*THE PROBLEM*
Switch every "GUI agent" in the records below to "interface agent", and keep all other text the same.

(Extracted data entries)
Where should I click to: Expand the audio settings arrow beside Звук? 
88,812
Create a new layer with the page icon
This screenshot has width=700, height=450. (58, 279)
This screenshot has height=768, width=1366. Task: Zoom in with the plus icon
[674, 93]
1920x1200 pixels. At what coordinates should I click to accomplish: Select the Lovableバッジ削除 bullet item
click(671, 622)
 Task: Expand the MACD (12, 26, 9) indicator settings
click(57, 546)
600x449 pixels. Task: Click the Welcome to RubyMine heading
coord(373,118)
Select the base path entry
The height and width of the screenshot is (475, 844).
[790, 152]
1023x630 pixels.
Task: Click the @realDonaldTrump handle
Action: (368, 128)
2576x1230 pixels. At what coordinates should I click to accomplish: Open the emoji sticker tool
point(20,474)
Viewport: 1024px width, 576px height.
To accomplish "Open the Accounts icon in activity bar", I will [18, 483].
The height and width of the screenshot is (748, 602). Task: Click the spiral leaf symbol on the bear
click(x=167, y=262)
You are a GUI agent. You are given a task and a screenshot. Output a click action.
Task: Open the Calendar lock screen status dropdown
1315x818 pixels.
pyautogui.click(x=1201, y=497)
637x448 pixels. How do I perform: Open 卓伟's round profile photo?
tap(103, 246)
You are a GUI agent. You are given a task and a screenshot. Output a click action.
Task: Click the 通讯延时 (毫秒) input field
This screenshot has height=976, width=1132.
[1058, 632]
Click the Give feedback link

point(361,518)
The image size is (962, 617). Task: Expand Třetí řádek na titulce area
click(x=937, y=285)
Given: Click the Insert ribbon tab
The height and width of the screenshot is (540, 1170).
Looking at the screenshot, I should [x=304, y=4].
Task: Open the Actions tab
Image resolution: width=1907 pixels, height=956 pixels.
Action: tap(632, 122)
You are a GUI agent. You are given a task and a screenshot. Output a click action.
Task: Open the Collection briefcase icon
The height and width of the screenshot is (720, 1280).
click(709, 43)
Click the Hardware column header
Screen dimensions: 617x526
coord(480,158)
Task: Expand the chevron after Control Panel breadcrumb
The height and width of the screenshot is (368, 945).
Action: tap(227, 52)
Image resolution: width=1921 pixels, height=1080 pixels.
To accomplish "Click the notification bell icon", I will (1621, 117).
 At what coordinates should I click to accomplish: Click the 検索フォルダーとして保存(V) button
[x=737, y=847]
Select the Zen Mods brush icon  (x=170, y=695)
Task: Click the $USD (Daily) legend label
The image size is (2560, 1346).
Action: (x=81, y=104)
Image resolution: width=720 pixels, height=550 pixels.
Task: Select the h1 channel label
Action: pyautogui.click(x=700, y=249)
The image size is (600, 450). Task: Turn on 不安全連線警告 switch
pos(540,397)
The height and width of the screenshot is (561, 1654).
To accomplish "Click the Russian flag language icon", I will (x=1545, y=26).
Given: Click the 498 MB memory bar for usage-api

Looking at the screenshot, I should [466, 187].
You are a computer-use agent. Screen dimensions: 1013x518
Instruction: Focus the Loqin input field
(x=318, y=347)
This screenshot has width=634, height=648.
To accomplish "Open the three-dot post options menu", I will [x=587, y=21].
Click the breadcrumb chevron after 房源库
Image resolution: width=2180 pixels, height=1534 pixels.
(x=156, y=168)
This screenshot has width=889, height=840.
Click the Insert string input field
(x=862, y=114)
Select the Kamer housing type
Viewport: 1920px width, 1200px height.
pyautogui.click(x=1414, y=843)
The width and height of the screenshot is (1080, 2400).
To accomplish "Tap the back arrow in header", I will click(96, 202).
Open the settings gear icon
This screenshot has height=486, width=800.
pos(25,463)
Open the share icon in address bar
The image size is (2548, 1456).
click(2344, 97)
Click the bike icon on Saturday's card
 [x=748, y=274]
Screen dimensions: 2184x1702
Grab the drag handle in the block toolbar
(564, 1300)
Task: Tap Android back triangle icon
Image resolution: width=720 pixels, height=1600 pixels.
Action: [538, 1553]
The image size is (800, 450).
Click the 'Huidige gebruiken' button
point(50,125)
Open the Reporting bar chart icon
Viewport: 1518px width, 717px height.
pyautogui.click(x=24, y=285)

*OUTPUT FOR THIS TASK*
Where should I click to: Expand the audio settings arrow beside Звук? 
88,812
Create a new layer with the page icon
This screenshot has width=700, height=450. (58, 279)
This screenshot has height=768, width=1366. Task: Zoom in with the plus icon
[674, 93]
1920x1200 pixels. At what coordinates should I click to accomplish: Select the Lovableバッジ削除 bullet item
click(671, 622)
 Task: Expand the MACD (12, 26, 9) indicator settings
click(57, 546)
600x449 pixels. Task: Click the Welcome to RubyMine heading
coord(373,118)
Select the base path entry
The height and width of the screenshot is (475, 844).
[790, 152]
1023x630 pixels.
Task: Click the @realDonaldTrump handle
Action: (368, 128)
2576x1230 pixels. At what coordinates should I click to accomplish: Open the emoji sticker tool
point(20,474)
Viewport: 1024px width, 576px height.
To accomplish "Open the Accounts icon in activity bar", I will [18, 483].
The height and width of the screenshot is (748, 602). Task: Click the spiral leaf symbol on the bear
click(x=167, y=262)
You are a interface agent. You are given a task and a screenshot. Output a click action.
Task: Open the Calendar lock screen status dropdown
1315x818 pixels.
pyautogui.click(x=1201, y=497)
637x448 pixels. How do I perform: Open 卓伟's round profile photo?
tap(103, 246)
You are a interface agent. You are given a task and a screenshot. Output a click action.
Task: Click the 通讯延时 (毫秒) input field
This screenshot has height=976, width=1132.
[1058, 632]
Click the Give feedback link

point(361,518)
The image size is (962, 617). Task: Expand Třetí řádek na titulce area
click(x=937, y=285)
Given: Click the Insert ribbon tab
The height and width of the screenshot is (540, 1170).
Looking at the screenshot, I should [x=304, y=4].
Task: Open the Actions tab
Image resolution: width=1907 pixels, height=956 pixels.
Action: tap(632, 122)
You are a interface agent. You are given a task and a screenshot. Output a click action.
Task: Open the Collection briefcase icon
The height and width of the screenshot is (720, 1280).
click(709, 43)
Click the Hardware column header
Screen dimensions: 617x526
coord(480,158)
Task: Expand the chevron after Control Panel breadcrumb
The height and width of the screenshot is (368, 945).
Action: tap(227, 52)
Image resolution: width=1921 pixels, height=1080 pixels.
To accomplish "Click the notification bell icon", I will (1621, 117).
 At what coordinates should I click to accomplish: Click the 検索フォルダーとして保存(V) button
[x=737, y=847]
Select the Zen Mods brush icon  (x=170, y=695)
Task: Click the $USD (Daily) legend label
The image size is (2560, 1346).
Action: (x=81, y=104)
Image resolution: width=720 pixels, height=550 pixels.
Task: Select the h1 channel label
Action: pyautogui.click(x=700, y=249)
The image size is (600, 450). Task: Turn on 不安全連線警告 switch
pos(540,397)
The height and width of the screenshot is (561, 1654).
To accomplish "Click the Russian flag language icon", I will (x=1545, y=26).
Given: Click the 498 MB memory bar for usage-api

Looking at the screenshot, I should [466, 187].
You are a computer-use agent. Screen dimensions: 1013x518
Instruction: Focus the Loqin input field
(x=318, y=347)
This screenshot has width=634, height=648.
To accomplish "Open the three-dot post options menu", I will [x=587, y=21].
Click the breadcrumb chevron after 房源库
Image resolution: width=2180 pixels, height=1534 pixels.
(x=156, y=168)
This screenshot has width=889, height=840.
Click the Insert string input field
(x=862, y=114)
Select the Kamer housing type
Viewport: 1920px width, 1200px height.
pyautogui.click(x=1414, y=843)
The width and height of the screenshot is (1080, 2400).
To accomplish "Tap the back arrow in header", I will click(96, 202).
Open the settings gear icon
This screenshot has height=486, width=800.
pos(25,463)
Open the share icon in address bar
The image size is (2548, 1456).
click(2344, 97)
Click the bike icon on Saturday's card
 [x=748, y=274]
Screen dimensions: 2184x1702
Grab the drag handle in the block toolbar
(564, 1300)
Task: Tap Android back triangle icon
Image resolution: width=720 pixels, height=1600 pixels.
Action: [538, 1553]
The image size is (800, 450).
Click the 'Huidige gebruiken' button
point(50,125)
Open the Reporting bar chart icon
Viewport: 1518px width, 717px height.
pyautogui.click(x=24, y=285)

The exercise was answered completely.